Question

$$\int \frac {1}{4\sin x-3\cos x-5}dx$$

Answer

**step1** Understanding the problem

The problem asks us to evaluate the indefinite integral of the function $$\frac {1}{4\sin x-3\cos x-5}$$ with respect to $$x$$. This is a standard integral involving trigonometric functions, requiring a specific substitution method.

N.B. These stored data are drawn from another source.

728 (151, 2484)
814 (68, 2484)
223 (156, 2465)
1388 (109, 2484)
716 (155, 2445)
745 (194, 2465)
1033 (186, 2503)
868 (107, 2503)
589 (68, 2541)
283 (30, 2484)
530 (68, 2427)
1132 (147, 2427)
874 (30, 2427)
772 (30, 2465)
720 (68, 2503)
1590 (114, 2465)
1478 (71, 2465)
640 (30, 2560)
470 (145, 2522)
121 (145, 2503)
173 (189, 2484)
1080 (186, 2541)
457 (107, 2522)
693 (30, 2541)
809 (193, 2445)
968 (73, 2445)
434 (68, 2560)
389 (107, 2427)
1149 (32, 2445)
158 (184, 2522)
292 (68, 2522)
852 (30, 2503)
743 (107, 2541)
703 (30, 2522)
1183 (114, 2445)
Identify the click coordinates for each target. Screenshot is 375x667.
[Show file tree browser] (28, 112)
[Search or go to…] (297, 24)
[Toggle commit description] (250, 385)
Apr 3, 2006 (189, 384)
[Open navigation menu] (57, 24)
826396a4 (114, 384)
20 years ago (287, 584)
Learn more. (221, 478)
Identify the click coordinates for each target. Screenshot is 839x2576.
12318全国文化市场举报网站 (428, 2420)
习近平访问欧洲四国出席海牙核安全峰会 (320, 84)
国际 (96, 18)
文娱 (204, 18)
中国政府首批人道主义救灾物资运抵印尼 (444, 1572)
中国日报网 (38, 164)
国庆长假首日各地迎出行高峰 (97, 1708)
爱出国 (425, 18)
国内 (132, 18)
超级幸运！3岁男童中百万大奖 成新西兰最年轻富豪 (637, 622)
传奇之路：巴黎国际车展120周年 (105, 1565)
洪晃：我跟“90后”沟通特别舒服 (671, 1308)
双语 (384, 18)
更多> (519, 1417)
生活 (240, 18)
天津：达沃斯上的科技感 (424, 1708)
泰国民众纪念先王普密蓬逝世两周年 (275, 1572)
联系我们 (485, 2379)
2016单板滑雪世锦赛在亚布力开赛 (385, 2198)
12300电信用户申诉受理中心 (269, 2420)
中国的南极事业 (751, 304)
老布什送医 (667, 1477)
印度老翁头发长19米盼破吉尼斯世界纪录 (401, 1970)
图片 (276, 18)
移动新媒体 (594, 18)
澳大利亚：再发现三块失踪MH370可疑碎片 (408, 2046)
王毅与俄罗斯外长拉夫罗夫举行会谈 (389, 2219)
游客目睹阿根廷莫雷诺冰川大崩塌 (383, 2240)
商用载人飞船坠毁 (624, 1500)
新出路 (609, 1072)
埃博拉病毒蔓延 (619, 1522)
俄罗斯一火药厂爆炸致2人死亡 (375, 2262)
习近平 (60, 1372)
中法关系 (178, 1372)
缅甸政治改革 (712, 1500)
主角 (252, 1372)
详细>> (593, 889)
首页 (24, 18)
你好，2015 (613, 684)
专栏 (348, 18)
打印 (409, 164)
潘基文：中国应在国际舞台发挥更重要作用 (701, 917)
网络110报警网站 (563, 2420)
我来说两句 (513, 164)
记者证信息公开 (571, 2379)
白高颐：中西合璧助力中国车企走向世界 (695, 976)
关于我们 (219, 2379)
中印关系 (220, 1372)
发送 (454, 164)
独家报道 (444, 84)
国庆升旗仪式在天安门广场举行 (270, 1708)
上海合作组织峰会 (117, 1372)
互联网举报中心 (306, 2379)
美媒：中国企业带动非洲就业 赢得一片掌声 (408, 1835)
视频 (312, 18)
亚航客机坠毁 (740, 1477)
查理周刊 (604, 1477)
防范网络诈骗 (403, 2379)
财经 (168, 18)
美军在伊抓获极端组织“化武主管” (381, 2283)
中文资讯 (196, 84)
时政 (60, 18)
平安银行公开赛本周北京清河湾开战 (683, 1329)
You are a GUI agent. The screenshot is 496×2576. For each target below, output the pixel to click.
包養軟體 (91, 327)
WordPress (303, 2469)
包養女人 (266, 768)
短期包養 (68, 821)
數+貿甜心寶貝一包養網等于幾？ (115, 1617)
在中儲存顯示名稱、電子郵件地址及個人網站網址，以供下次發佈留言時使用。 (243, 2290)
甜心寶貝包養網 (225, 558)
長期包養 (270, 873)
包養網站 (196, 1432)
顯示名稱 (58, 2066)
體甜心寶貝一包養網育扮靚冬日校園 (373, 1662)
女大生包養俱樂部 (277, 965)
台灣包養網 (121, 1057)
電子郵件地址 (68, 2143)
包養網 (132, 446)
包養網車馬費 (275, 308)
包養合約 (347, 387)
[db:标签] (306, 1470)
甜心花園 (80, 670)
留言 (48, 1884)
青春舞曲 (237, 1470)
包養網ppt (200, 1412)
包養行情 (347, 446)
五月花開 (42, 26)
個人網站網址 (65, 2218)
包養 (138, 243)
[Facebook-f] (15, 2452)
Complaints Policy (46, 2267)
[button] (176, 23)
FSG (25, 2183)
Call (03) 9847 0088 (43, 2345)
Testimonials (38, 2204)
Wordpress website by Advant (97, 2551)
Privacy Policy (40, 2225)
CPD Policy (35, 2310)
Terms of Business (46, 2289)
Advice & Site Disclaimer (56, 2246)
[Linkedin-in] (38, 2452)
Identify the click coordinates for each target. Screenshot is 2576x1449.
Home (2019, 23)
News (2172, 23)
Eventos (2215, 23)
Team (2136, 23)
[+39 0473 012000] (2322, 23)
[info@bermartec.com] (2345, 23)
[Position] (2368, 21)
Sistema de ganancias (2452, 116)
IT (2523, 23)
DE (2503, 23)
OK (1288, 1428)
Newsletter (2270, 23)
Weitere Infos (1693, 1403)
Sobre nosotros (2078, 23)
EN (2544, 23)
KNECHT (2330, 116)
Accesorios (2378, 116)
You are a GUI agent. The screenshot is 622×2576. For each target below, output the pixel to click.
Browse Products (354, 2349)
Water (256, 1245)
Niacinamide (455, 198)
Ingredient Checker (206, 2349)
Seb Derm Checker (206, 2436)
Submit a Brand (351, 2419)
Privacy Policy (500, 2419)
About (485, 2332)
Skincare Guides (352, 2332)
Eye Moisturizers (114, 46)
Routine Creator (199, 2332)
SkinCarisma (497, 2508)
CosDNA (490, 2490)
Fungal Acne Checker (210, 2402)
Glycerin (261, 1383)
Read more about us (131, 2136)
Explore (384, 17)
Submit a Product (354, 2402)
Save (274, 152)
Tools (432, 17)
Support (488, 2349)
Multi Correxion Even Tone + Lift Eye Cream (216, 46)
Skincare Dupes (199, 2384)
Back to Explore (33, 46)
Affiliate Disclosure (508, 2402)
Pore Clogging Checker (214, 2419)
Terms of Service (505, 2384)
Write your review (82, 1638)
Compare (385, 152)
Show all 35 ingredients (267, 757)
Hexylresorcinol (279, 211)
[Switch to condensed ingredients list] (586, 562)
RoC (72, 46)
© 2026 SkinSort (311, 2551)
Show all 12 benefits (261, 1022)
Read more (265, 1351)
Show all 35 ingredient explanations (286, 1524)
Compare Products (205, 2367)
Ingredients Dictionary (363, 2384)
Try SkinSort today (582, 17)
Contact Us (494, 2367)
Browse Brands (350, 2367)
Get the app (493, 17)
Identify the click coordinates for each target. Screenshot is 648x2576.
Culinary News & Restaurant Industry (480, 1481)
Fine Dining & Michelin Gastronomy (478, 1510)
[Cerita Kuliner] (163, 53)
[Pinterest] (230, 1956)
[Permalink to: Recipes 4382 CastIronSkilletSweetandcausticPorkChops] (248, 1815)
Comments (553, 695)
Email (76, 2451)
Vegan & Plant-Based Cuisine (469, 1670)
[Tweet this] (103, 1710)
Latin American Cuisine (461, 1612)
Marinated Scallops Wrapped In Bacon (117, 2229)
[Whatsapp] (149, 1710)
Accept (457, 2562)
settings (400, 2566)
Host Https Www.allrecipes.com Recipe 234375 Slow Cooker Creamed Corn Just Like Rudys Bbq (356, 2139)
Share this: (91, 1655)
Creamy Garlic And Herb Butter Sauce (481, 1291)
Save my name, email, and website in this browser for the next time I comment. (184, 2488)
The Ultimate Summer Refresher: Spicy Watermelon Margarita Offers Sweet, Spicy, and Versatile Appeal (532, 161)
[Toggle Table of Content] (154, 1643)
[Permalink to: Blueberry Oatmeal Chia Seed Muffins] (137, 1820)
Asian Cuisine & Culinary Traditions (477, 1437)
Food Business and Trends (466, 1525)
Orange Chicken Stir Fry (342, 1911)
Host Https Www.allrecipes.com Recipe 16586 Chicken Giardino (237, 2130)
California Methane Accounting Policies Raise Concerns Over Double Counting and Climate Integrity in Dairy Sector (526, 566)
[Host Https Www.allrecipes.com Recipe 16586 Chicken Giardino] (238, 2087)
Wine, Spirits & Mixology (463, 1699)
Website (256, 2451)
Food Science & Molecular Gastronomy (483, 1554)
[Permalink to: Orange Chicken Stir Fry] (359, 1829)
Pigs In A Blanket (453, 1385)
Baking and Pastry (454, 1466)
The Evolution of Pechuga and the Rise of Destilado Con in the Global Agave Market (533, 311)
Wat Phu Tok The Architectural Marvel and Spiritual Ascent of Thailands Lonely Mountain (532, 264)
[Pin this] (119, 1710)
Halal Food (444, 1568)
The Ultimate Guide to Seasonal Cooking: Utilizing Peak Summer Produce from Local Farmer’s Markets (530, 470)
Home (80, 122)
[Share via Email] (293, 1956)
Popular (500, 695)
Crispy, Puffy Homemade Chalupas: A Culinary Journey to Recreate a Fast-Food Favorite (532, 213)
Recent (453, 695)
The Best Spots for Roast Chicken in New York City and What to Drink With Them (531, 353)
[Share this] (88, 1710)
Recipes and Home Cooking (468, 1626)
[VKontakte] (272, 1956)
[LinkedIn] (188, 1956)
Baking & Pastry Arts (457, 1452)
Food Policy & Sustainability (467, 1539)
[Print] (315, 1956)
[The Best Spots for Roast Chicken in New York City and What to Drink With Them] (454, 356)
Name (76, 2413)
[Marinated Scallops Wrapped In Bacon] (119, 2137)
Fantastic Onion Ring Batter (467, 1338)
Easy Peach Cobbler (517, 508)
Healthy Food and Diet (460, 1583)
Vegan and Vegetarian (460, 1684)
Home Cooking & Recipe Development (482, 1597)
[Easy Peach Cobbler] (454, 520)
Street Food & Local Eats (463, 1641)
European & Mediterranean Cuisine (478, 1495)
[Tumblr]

**step2** Choosing the appropriate substitution

To solve integrals of rational functions of $$\sin x$$ and $$\cos x$$, a common and effective method is the Weierstrass substitution (also known as the t-substitution). We introduce a new variable $$t$$ such that $$t = \tan(\frac{x}{2})$$.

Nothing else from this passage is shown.